DOCUMENT:
# # # # # # #
Question

Let $$P_{0}$$ be a point inside a circle of radius $$a$$ and let $$h$$ denote the distance from $$P_{0}$$ to the center of the circle. Let $$d$$ denote the distance from an arbitrary point $$P$$ to $$P_{0} .$$ Find the average value of $$d^{2}$$ over the region enclosed by the circle. (Hint: Simplify your work by placing the center of the circle at the origin and $$P_{0}$$ on the $$x$$ -axis.)

Answer

**step1 Set up the coordinate system and express the distance squared**

To begin, we need to mathematically represent the given scenario. The problem asks for the average value of the square of the distance from any point inside a circle to a specific fixed point $$P_0$$ within that circle. Following the hint, we simplify the problem by placing the center of the circle at the origin $$(0,0)$$ of a coordinate system. The circle has a radius of $$a$$. The fixed point $$P_0$$ is at a distance $$h$$ from the center, so we can place it on the x-axis at coordinates $$(h,0)$$. Let's denote any arbitrary point inside the circle as $$P$$ with coordinates $$(x,y)$$.

The distance $$d$$ between any point $$P(x,y)$$ and the fixed point $$P_0(h,0)$$ is determined by the distance formula:

$$ d = \sqrt{(x-h)^2 + (y-0)^2} $$

The problem asks for the average value of $$d^2$$. Squaring the distance formula gives us:

$$ d^2 = (x-h)^2 + y^2 $$

Expanding the term $$(x-h)^2$$ leads to:

$$ d^2 = (x^2 - 2xh + h^2) + y^2 $$

We can rearrange these terms to group the coordinates of point P:

$$ d^2 = (x^2 + y^2) - 2xh + h^2 $$

To find the average value of $$d^2$$ over the entire circular region, we can find the average value of each term on the right side of this equation and then sum them up. The average of a sum is the sum of the averages.

**step2 Determine the average value of the constant term**

The expression for $$d^2$$ includes the term $$h^2$$. Since $$h$$ is a constant value representing the fixed distance of $$P_0$$ from the center of the circle, $$h^2$$ is also a constant. The average value of any constant over any region is simply that constant itself.

$$ \text{Average}(h^2) = h^2 $$

**step3 Determine the average value of the linear term involving x**

Next, let's consider the term $$-2xh$$ from the expression for $$d^2$$. Since $$-2h$$ is a constant, the average value of this term is equal to $$-2h$$ multiplied by the average value of the x-coordinate ($$x$$) over the circular region. The circle is centered at the origin. For every point $$(x,y)$$ within the circle, there is a symmetrically opposite point $$(-x,y)$$ also within the circle. Due to this perfect symmetry, the average x-coordinate of all points within the circle centered at the origin is zero.
# # # # # # #
EXCERPTED RECORDS:
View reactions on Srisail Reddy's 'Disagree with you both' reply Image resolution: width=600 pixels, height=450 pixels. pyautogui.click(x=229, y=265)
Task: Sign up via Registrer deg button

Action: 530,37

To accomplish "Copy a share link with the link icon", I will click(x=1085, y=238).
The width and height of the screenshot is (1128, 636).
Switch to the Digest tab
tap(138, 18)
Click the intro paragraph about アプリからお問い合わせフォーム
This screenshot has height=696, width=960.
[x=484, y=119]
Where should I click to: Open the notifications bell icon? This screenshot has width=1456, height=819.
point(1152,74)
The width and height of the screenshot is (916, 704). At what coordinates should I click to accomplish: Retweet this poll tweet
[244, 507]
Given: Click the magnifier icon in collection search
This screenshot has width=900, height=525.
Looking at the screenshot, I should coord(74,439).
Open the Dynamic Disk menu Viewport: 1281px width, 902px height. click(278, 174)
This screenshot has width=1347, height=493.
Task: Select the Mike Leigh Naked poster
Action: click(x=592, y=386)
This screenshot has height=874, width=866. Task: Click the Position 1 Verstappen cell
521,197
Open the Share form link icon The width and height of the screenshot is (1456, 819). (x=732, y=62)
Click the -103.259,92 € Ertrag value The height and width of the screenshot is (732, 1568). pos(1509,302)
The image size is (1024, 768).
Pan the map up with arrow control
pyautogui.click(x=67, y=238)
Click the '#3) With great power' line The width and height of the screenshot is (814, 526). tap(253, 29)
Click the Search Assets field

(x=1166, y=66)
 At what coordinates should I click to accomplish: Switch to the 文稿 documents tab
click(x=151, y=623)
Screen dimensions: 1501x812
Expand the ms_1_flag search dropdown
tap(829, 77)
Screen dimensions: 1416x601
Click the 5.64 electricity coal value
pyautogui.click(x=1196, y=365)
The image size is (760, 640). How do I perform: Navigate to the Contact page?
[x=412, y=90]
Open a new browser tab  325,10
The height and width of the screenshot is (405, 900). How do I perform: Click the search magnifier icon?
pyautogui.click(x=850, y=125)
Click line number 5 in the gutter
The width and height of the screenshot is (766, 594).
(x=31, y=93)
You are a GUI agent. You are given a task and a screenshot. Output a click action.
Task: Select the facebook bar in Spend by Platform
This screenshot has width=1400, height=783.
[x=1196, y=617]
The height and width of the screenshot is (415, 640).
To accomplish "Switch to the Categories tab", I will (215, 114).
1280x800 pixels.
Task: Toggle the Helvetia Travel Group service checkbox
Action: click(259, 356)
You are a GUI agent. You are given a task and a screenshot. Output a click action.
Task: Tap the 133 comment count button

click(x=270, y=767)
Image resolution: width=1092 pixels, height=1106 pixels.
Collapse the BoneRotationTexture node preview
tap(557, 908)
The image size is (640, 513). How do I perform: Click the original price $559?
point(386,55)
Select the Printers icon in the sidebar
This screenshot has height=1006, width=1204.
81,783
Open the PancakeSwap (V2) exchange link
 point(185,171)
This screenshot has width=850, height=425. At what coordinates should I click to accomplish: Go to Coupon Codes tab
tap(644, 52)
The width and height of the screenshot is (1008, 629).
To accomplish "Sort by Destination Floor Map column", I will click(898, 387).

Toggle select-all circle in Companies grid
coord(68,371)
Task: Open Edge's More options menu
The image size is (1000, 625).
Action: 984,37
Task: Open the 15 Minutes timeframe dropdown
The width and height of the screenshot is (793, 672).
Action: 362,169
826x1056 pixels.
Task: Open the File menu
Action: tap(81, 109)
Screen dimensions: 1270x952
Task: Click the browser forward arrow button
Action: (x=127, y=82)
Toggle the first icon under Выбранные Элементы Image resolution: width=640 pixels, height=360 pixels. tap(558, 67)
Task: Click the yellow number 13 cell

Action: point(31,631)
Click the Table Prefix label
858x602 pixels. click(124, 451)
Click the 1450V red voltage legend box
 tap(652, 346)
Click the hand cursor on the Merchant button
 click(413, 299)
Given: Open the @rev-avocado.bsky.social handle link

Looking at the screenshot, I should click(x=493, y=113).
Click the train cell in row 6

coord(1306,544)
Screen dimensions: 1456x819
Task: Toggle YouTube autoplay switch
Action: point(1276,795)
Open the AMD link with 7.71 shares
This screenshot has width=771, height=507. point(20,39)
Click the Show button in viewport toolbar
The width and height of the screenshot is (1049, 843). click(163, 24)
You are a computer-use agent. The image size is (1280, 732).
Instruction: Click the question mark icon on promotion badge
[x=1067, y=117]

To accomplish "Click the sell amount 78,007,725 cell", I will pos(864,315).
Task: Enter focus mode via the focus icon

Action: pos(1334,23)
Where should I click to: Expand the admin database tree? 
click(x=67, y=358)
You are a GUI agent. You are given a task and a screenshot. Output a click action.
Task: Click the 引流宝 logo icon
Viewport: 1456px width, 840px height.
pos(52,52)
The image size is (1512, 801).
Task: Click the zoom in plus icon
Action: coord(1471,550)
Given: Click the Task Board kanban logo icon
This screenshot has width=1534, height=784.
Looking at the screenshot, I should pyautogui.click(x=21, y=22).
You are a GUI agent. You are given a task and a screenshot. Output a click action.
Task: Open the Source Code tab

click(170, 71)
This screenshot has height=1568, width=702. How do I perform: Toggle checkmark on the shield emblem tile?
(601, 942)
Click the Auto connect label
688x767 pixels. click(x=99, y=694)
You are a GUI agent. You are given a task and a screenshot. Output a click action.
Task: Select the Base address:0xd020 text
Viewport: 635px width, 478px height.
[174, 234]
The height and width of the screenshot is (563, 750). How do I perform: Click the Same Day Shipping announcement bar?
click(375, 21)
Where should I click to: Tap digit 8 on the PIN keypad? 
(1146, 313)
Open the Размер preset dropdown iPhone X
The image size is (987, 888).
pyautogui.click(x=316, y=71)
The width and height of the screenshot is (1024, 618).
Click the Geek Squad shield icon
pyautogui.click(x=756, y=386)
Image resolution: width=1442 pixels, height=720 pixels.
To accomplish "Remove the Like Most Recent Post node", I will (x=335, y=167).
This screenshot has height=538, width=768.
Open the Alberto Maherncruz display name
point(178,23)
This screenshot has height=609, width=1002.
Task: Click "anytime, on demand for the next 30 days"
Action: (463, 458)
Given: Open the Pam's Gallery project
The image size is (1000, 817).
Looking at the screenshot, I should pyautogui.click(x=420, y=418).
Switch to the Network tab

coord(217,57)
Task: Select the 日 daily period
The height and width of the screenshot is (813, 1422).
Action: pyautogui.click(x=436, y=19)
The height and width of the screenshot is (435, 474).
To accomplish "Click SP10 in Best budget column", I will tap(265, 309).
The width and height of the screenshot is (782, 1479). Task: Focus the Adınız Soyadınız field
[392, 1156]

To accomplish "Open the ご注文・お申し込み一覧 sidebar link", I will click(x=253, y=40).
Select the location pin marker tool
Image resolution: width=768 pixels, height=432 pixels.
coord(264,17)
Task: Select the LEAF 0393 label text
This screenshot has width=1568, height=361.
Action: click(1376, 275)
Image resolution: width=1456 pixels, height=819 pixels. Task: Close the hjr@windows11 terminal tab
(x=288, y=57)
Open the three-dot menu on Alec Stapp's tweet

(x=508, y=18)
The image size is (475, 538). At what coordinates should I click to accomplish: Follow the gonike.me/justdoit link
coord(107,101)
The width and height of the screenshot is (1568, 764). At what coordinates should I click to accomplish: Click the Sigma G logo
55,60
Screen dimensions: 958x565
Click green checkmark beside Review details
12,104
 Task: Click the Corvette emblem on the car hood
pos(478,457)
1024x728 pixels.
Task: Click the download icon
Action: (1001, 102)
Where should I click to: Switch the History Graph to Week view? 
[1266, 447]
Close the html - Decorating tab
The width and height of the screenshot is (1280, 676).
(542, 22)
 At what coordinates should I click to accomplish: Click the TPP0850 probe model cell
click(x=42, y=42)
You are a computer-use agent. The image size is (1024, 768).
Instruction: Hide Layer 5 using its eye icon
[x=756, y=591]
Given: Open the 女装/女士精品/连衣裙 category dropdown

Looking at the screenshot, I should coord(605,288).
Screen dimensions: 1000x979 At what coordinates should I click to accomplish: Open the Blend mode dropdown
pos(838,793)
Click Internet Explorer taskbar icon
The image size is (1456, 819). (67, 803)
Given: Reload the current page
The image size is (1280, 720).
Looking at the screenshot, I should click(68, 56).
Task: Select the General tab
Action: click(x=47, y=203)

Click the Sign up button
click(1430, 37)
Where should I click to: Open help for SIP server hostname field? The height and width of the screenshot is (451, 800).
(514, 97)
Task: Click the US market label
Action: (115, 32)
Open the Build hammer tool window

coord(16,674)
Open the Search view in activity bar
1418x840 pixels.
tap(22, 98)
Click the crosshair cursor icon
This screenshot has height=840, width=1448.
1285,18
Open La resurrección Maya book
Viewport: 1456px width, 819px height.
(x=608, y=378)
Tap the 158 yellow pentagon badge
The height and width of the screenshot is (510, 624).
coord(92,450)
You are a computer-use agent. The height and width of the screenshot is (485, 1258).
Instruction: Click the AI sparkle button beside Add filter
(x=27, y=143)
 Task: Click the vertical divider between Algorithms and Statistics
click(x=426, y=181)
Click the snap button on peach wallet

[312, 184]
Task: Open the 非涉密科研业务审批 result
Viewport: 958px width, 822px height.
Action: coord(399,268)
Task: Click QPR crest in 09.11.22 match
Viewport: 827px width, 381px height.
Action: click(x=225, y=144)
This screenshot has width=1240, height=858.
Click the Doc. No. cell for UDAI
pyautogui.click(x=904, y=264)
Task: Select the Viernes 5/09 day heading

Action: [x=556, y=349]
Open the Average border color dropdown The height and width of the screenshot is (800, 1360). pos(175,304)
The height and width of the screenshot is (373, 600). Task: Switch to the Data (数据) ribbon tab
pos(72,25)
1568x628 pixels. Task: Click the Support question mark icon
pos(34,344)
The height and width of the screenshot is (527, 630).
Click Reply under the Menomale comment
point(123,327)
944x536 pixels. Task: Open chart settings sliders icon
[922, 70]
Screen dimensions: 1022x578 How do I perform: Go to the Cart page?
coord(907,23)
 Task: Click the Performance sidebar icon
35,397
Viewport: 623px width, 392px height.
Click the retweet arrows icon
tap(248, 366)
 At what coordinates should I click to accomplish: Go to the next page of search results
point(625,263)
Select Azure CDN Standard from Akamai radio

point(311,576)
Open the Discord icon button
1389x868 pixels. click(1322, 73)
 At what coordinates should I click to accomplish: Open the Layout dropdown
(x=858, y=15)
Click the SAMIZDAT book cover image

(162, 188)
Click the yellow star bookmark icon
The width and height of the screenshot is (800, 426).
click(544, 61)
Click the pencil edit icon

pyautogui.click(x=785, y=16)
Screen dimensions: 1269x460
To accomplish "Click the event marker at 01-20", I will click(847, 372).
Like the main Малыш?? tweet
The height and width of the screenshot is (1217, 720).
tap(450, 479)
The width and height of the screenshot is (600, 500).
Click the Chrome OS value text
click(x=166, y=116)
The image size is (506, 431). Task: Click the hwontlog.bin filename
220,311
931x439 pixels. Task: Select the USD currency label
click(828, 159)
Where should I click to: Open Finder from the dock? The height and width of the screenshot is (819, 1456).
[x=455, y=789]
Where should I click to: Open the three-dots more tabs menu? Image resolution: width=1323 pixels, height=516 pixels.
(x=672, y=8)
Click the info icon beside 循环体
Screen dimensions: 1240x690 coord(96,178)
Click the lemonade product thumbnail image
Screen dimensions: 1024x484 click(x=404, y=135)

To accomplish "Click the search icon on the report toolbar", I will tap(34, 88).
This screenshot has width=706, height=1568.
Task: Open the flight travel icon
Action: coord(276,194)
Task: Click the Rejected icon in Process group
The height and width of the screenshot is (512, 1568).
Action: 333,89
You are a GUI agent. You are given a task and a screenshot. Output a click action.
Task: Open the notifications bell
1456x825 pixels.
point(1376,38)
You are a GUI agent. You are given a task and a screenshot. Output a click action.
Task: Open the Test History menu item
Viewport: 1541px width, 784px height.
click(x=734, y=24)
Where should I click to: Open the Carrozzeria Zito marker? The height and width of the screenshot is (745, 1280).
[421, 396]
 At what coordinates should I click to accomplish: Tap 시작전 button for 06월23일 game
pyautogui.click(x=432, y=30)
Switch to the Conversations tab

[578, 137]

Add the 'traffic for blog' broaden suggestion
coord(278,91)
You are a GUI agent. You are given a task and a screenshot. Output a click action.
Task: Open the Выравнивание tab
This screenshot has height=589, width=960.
# # # # # # #
EXERCISE 1:
Please rewrite everything from "Expanding the term" down to "of the averages." in the circle problem, swapping "rearrange" for "reorder".
EXERCISE 2:
Return each line of the listing that contains the word "Close".

RESULT 1:
Expanding the term $$(x-h)^2$$ leads to:

$$ d^2 = (x^2 - 2xh + h^2) + y^2 $$

We can reorder these terms to group the coordinates of point P:

$$ d^2 = (x^2 + y^2) - 2xh + h^2 $$

To find the average value of $$d^2$$ over the entire circular region, we can find the average value of each term on the right side of this equation and then sum them up. The average of a sum is the sum of the averages.

RESULT 2:
Image resolution: width=1456 pixels, height=819 pixels. Task: Close the hjr@windows11 terminal tab
Close the html - Decorating tab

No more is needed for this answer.